### The task
Exactly as written, print each of the entries.

======

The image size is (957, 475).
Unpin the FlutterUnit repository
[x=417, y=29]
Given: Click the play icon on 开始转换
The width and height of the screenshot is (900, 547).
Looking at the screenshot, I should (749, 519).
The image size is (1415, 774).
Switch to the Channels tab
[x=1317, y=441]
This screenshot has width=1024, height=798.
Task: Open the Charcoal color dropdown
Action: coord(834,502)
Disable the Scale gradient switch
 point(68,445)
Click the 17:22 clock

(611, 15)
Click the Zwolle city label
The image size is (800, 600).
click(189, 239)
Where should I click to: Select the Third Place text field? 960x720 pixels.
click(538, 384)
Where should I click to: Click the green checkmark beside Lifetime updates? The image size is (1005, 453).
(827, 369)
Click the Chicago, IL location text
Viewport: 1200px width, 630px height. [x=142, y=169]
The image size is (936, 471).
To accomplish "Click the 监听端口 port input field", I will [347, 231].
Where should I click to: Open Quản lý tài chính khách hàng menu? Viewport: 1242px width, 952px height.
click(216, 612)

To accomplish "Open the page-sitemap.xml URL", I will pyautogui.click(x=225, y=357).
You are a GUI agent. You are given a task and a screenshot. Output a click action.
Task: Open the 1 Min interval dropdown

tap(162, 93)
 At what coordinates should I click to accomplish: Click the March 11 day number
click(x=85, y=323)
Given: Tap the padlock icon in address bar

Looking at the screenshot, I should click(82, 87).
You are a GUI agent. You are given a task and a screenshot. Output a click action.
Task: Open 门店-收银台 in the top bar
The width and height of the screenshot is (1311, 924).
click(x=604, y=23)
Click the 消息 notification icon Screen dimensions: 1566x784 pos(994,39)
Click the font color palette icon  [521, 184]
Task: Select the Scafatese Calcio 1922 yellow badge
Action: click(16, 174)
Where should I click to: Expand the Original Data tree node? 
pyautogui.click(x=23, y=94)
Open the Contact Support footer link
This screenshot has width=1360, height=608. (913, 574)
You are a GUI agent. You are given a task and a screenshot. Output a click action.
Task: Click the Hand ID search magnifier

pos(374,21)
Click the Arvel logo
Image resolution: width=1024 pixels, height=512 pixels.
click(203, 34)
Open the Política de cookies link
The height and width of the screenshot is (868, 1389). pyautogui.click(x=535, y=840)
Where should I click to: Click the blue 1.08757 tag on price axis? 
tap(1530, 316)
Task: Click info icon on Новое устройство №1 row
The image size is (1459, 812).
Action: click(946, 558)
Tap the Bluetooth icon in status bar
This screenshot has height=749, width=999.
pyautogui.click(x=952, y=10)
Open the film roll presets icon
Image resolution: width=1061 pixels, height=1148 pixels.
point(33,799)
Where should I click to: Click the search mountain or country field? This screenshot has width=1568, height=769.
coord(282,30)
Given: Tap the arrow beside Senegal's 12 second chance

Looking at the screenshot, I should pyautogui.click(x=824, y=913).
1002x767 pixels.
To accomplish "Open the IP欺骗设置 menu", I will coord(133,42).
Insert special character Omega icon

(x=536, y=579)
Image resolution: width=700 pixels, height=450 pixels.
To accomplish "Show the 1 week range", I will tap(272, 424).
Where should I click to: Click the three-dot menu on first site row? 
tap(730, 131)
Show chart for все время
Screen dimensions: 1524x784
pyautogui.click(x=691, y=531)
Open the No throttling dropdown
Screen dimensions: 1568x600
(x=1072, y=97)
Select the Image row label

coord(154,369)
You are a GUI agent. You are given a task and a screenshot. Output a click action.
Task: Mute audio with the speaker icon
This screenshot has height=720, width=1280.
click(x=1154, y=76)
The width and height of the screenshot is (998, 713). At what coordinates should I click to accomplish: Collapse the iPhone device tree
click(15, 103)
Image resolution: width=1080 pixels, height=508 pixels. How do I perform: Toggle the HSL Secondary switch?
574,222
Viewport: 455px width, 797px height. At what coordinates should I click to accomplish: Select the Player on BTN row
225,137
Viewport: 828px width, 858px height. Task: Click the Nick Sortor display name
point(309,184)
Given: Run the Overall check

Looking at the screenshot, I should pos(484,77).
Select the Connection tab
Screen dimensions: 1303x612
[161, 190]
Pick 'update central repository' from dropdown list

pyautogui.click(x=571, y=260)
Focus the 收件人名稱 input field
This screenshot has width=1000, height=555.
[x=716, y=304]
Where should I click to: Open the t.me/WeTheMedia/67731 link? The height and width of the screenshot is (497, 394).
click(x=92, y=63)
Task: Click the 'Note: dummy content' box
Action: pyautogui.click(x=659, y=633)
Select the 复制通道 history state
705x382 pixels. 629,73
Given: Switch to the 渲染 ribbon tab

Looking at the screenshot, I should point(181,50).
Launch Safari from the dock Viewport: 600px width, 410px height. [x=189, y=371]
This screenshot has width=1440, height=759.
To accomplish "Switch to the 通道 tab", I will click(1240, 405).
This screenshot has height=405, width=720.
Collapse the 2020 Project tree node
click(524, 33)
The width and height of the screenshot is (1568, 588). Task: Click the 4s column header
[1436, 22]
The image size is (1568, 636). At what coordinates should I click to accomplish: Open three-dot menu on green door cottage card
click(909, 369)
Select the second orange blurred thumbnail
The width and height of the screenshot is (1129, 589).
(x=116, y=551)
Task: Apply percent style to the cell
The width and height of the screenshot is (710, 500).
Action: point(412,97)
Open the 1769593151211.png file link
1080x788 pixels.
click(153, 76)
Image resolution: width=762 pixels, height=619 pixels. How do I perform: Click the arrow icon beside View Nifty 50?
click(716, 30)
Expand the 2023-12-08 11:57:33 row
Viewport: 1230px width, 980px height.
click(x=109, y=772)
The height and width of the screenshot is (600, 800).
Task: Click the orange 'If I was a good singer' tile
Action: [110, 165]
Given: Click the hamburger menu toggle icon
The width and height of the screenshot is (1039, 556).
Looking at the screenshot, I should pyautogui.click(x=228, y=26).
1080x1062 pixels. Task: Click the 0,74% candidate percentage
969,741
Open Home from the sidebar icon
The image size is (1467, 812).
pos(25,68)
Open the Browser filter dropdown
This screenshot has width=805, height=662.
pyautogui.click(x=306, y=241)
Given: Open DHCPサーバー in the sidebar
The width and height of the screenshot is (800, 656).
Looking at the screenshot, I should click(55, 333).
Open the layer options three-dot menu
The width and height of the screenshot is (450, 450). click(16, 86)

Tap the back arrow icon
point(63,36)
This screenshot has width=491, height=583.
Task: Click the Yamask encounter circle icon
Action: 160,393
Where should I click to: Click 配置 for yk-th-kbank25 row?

======

### Solution to the exercise
The image size is (957, 475).
Unpin the FlutterUnit repository
[x=417, y=29]
Given: Click the play icon on 开始转换
The width and height of the screenshot is (900, 547).
Looking at the screenshot, I should (749, 519).
The image size is (1415, 774).
Switch to the Channels tab
[x=1317, y=441]
This screenshot has width=1024, height=798.
Task: Open the Charcoal color dropdown
Action: coord(834,502)
Disable the Scale gradient switch
 point(68,445)
Click the 17:22 clock

(611, 15)
Click the Zwolle city label
The image size is (800, 600).
click(189, 239)
Where should I click to: Select the Third Place text field? 960x720 pixels.
click(538, 384)
Where should I click to: Click the green checkmark beside Lifetime updates? The image size is (1005, 453).
(827, 369)
Click the Chicago, IL location text
Viewport: 1200px width, 630px height. [x=142, y=169]
The image size is (936, 471).
To accomplish "Click the 监听端口 port input field", I will [347, 231].
Where should I click to: Open Quản lý tài chính khách hàng menu? Viewport: 1242px width, 952px height.
click(216, 612)

To accomplish "Open the page-sitemap.xml URL", I will pyautogui.click(x=225, y=357).
You are a GUI agent. You are given a task and a screenshot. Output a click action.
Task: Open the 1 Min interval dropdown

tap(162, 93)
 At what coordinates should I click to accomplish: Click the March 11 day number
click(x=85, y=323)
Given: Tap the padlock icon in address bar

Looking at the screenshot, I should click(82, 87).
You are a GUI agent. You are given a task and a screenshot. Output a click action.
Task: Open 门店-收银台 in the top bar
The width and height of the screenshot is (1311, 924).
click(x=604, y=23)
Click the 消息 notification icon Screen dimensions: 1566x784 pos(994,39)
Click the font color palette icon  [521, 184]
Task: Select the Scafatese Calcio 1922 yellow badge
Action: click(16, 174)
Where should I click to: Expand the Original Data tree node? 
pyautogui.click(x=23, y=94)
Open the Contact Support footer link
This screenshot has width=1360, height=608. (913, 574)
You are a GUI agent. You are given a task and a screenshot. Output a click action.
Task: Click the Hand ID search magnifier

pos(374,21)
Click the Arvel logo
Image resolution: width=1024 pixels, height=512 pixels.
click(203, 34)
Open the Política de cookies link
The height and width of the screenshot is (868, 1389). pyautogui.click(x=535, y=840)
Where should I click to: Click the blue 1.08757 tag on price axis? 
tap(1530, 316)
Task: Click info icon on Новое устройство №1 row
The image size is (1459, 812).
Action: click(946, 558)
Tap the Bluetooth icon in status bar
This screenshot has height=749, width=999.
pyautogui.click(x=952, y=10)
Open the film roll presets icon
Image resolution: width=1061 pixels, height=1148 pixels.
point(33,799)
Where should I click to: Click the search mountain or country field? This screenshot has width=1568, height=769.
coord(282,30)
Given: Tap the arrow beside Senegal's 12 second chance

Looking at the screenshot, I should pyautogui.click(x=824, y=913).
1002x767 pixels.
To accomplish "Open the IP欺骗设置 menu", I will coord(133,42).
Insert special character Omega icon

(x=536, y=579)
Image resolution: width=700 pixels, height=450 pixels.
To accomplish "Show the 1 week range", I will tap(272, 424).
Where should I click to: Click the three-dot menu on first site row? 
tap(730, 131)
Show chart for все время
Screen dimensions: 1524x784
pyautogui.click(x=691, y=531)
Open the No throttling dropdown
Screen dimensions: 1568x600
(x=1072, y=97)
Select the Image row label

coord(154,369)
You are a GUI agent. You are given a task and a screenshot. Output a click action.
Task: Mute audio with the speaker icon
This screenshot has height=720, width=1280.
click(x=1154, y=76)
The width and height of the screenshot is (998, 713). At what coordinates should I click to accomplish: Collapse the iPhone device tree
click(15, 103)
Image resolution: width=1080 pixels, height=508 pixels. How do I perform: Toggle the HSL Secondary switch?
574,222
Viewport: 455px width, 797px height. At what coordinates should I click to accomplish: Select the Player on BTN row
225,137
Viewport: 828px width, 858px height. Task: Click the Nick Sortor display name
point(309,184)
Given: Run the Overall check

Looking at the screenshot, I should pos(484,77).
Select the Connection tab
Screen dimensions: 1303x612
[161, 190]
Pick 'update central repository' from dropdown list

pyautogui.click(x=571, y=260)
Focus the 收件人名稱 input field
This screenshot has width=1000, height=555.
[x=716, y=304]
Where should I click to: Open the t.me/WeTheMedia/67731 link? The height and width of the screenshot is (497, 394).
click(x=92, y=63)
Task: Click the 'Note: dummy content' box
Action: pyautogui.click(x=659, y=633)
Select the 复制通道 history state
705x382 pixels. 629,73
Given: Switch to the 渲染 ribbon tab

Looking at the screenshot, I should point(181,50).
Launch Safari from the dock Viewport: 600px width, 410px height. [x=189, y=371]
This screenshot has width=1440, height=759.
To accomplish "Switch to the 通道 tab", I will click(1240, 405).
This screenshot has height=405, width=720.
Collapse the 2020 Project tree node
click(524, 33)
The width and height of the screenshot is (1568, 588). Task: Click the 4s column header
[1436, 22]
The image size is (1568, 636). At what coordinates should I click to accomplish: Open three-dot menu on green door cottage card
click(909, 369)
Select the second orange blurred thumbnail
The width and height of the screenshot is (1129, 589).
(x=116, y=551)
Task: Apply percent style to the cell
The width and height of the screenshot is (710, 500).
Action: point(412,97)
Open the 1769593151211.png file link
1080x788 pixels.
click(153, 76)
Image resolution: width=762 pixels, height=619 pixels. How do I perform: Click the arrow icon beside View Nifty 50?
click(716, 30)
Expand the 2023-12-08 11:57:33 row
Viewport: 1230px width, 980px height.
click(x=109, y=772)
The height and width of the screenshot is (600, 800).
Task: Click the orange 'If I was a good singer' tile
Action: [110, 165]
Given: Click the hamburger menu toggle icon
The width and height of the screenshot is (1039, 556).
Looking at the screenshot, I should pyautogui.click(x=228, y=26).
1080x1062 pixels. Task: Click the 0,74% candidate percentage
969,741
Open Home from the sidebar icon
The image size is (1467, 812).
pos(25,68)
Open the Browser filter dropdown
This screenshot has width=805, height=662.
pyautogui.click(x=306, y=241)
Given: Open DHCPサーバー in the sidebar
The width and height of the screenshot is (800, 656).
Looking at the screenshot, I should click(55, 333).
Open the layer options three-dot menu
The width and height of the screenshot is (450, 450). click(16, 86)

Tap the back arrow icon
point(63,36)
This screenshot has width=491, height=583.
Task: Click the Yamask encounter circle icon
Action: 160,393
Where should I click to: Click 配置 for yk-th-kbank25 row?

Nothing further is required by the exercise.